株式会社エーピーコミュニケーションズの技術ブログです。

株式会社 エーピーコミュニケーションズの技術ブログです。

Project Aqueduct: Simplify Making Delta Lake Tributaries

Introduction

​This is Johann from the Global Engineering Department of the GLB Division.​

​ Today, we will be sharing information about a presentation on Project Aqueduct. This presentation discussed the simplification of building connectors using the Delta kernel and Delta protocol. The theme and purpose of the presentation were to achieve a Lakehouse format that works with multiple engines and languages. The target audience for this presentation includes data engineers, data architects, and data scientists. ​ This blog is structured in one part, and this is the first part. ​ Now, let's dive into the content of the presentation! ​

Simplifying Connector Construction with Delta Kernel

​ In this presentation, the simplification of building connectors using the Delta kernel and Delta protocol was discussed. The goal is to achieve a Lakehouse format that works with multiple engines and languages. ​

Challenges of Delta Protocol with Multiple Implementations

​ Delta protocol is a protocol for efficient data reading, writing, and management. However, there are multiple implementations, which lead to the following challenges: ​

  1. Low compatibility between implementations

  2. New features and fixes are not immediately reflected

  3. Limited support for different engines and languages

​ To address these challenges, Project Aqueduct was proposed. ​

Project Aqueduct Initiatives

​ Project Aqueduct aims to simplify the construction of connectors using the Delta kernel and Delta protocol. Specifically, the following initiatives are being undertaken: ​

  1. Development of Delta kernel: Extract the common parts of the Delta protocol and make them available for multiple engines and languages

  2. Connector construction: Use the Delta kernel to easily build connectors for each engine and language

  3. Community support: Provide documentation and sample code to help developers easily develop and maintain connectors

​ By doing this, a Lakehouse format that works with multiple engines and languages can be achieved, and efficient data reading, writing, and management are expected. ​

Latest Concepts and Features

​ Project Aqueduct continuously incorporates the latest concepts and features. For example, the following features have been proposed: ​

  • Schema evolution: Handle old and new data simultaneously even when the data schema changes

  • Version control: Manage data versions and easily retrieve specific versions of data

  • Transactions: Treat data updates and deletions as transactions to maintain consistency

​ By implementing these features, data handling is expected to become more flexible and efficient. ​ In summary, Project Aqueduct aims to simplify the construction of connectors using the Delta kernel and Delta protocol, and achieve a Lakehouse format that works with multiple engines and languages. This will lead to efficient data reading, writing, and management, and the incorporation of the latest concepts and features. ​

Summary

​ In this presentation, we learned about the simplification of building connectors using the Delta kernel and Delta protocol.
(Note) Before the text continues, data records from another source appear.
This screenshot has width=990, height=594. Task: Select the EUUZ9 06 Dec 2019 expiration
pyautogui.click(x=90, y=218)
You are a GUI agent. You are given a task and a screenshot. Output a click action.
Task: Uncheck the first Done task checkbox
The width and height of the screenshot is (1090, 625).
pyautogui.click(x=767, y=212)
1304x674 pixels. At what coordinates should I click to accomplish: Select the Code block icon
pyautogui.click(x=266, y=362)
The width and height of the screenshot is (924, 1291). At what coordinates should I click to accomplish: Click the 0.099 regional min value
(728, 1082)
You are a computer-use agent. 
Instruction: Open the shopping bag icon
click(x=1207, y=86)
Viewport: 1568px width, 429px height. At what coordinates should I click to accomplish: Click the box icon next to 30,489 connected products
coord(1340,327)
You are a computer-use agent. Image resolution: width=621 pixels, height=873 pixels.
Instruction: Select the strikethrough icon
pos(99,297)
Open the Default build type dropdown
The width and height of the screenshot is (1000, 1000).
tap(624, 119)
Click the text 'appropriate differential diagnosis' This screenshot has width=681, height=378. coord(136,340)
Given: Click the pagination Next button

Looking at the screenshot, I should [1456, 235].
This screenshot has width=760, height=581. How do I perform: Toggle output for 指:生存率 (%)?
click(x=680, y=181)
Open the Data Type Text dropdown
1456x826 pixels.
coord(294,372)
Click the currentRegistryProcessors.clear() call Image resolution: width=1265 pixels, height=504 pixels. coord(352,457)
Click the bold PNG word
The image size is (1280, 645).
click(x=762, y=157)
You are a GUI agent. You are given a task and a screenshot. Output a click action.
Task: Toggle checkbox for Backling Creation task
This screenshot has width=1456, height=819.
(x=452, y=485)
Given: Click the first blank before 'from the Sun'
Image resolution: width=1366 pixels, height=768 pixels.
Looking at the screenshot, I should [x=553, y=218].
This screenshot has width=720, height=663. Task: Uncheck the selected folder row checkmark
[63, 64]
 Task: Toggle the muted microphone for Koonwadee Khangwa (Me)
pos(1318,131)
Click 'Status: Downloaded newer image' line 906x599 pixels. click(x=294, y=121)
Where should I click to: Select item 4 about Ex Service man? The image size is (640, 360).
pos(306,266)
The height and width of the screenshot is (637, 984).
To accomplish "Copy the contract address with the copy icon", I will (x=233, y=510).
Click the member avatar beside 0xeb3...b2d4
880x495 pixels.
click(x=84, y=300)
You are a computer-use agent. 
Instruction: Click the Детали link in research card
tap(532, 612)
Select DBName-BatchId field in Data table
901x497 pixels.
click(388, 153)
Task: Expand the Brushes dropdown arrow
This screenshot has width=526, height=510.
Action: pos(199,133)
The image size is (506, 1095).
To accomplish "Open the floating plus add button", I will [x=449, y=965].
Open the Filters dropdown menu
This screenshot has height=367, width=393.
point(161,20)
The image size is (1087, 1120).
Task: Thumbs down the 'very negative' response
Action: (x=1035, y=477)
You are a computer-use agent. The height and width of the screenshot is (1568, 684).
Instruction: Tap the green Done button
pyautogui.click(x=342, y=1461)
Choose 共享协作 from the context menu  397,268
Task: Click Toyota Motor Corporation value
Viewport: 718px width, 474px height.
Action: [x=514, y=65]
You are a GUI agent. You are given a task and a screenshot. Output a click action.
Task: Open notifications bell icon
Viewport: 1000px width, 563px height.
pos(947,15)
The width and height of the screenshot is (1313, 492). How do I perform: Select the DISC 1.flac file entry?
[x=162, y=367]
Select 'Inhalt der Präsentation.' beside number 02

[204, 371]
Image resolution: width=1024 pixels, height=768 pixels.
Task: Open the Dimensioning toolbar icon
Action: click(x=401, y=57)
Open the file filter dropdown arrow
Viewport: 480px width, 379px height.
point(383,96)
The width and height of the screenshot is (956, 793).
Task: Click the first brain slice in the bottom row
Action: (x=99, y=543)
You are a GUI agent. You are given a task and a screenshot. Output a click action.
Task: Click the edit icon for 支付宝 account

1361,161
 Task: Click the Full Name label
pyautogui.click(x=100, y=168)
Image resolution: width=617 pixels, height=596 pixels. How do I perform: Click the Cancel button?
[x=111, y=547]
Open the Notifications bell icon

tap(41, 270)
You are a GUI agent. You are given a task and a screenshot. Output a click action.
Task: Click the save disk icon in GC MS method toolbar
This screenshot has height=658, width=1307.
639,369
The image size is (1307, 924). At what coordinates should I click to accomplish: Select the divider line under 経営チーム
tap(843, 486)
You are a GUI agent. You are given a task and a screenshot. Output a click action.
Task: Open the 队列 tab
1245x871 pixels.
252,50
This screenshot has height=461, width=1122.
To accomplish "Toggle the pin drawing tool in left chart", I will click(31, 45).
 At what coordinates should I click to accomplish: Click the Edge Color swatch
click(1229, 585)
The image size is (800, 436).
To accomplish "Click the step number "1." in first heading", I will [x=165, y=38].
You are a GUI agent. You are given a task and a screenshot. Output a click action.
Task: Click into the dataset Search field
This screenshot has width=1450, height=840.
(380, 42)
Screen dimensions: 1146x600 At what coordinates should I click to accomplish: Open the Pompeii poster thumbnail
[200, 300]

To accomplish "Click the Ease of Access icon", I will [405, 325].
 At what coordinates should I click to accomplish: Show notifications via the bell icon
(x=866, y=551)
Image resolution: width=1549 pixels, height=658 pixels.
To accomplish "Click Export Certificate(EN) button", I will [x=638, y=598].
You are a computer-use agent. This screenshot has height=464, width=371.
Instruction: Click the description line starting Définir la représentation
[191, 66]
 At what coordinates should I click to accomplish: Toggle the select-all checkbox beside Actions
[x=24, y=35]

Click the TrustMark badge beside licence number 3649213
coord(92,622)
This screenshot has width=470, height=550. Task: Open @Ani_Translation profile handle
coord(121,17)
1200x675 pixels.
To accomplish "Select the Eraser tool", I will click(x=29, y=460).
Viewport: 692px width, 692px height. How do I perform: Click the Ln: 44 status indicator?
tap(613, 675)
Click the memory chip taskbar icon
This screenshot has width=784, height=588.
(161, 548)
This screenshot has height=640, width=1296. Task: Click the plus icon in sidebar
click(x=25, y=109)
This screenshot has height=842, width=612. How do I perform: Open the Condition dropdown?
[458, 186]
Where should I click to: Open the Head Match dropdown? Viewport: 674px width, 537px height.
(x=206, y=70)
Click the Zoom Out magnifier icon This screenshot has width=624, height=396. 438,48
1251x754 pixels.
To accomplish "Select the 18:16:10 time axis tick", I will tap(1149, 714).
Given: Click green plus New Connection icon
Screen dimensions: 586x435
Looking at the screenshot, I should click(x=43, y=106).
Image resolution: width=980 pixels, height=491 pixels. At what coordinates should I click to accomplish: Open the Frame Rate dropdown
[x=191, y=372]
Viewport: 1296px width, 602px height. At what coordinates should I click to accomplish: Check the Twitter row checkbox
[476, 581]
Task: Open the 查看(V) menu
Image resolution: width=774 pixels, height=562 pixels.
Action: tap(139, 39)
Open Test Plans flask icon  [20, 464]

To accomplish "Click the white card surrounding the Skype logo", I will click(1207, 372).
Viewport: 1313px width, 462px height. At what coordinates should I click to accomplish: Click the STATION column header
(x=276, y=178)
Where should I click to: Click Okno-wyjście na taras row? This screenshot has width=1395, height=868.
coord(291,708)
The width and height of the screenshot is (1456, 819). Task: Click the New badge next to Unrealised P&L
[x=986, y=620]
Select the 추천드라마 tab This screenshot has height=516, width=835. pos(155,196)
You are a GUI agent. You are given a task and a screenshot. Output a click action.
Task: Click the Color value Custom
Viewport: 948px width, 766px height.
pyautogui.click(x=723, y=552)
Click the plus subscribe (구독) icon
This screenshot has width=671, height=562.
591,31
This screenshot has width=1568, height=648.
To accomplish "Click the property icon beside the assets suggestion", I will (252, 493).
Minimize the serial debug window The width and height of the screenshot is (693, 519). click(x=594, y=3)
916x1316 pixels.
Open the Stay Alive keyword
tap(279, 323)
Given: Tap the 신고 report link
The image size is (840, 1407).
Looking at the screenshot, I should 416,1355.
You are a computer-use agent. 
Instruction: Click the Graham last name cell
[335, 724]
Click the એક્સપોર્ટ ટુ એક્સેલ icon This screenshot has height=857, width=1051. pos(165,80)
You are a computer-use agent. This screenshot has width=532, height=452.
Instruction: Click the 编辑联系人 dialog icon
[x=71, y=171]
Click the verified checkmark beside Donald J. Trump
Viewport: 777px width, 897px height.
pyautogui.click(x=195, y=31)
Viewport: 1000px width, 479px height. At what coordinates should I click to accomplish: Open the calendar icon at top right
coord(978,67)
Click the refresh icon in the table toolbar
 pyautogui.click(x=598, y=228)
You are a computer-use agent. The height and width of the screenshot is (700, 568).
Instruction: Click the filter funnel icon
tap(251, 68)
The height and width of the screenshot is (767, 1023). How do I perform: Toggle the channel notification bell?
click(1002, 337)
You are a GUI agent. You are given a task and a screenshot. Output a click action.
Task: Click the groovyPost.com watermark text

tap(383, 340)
Through the initiatives of Project Aqueduct, a Lakehouse format that works with multiple engines and languages is expected to be achieved, and efficient data reading, writing, and management are anticipated. The latest concepts and features are also being incorporated continuously, making it an exciting topic for those working in the fields of data engineering and data science. ​ Let's continue to keep an eye on the progress of Project Aqueduct!

Conclusion

This content based on reports from members on site participating in DAIS sessions. During the DAIS period, articles related to the sessions will be posted on the special site below, so please take a look.

Translated by Johann

www.ap-com.co.jp

Thank you for your continued support!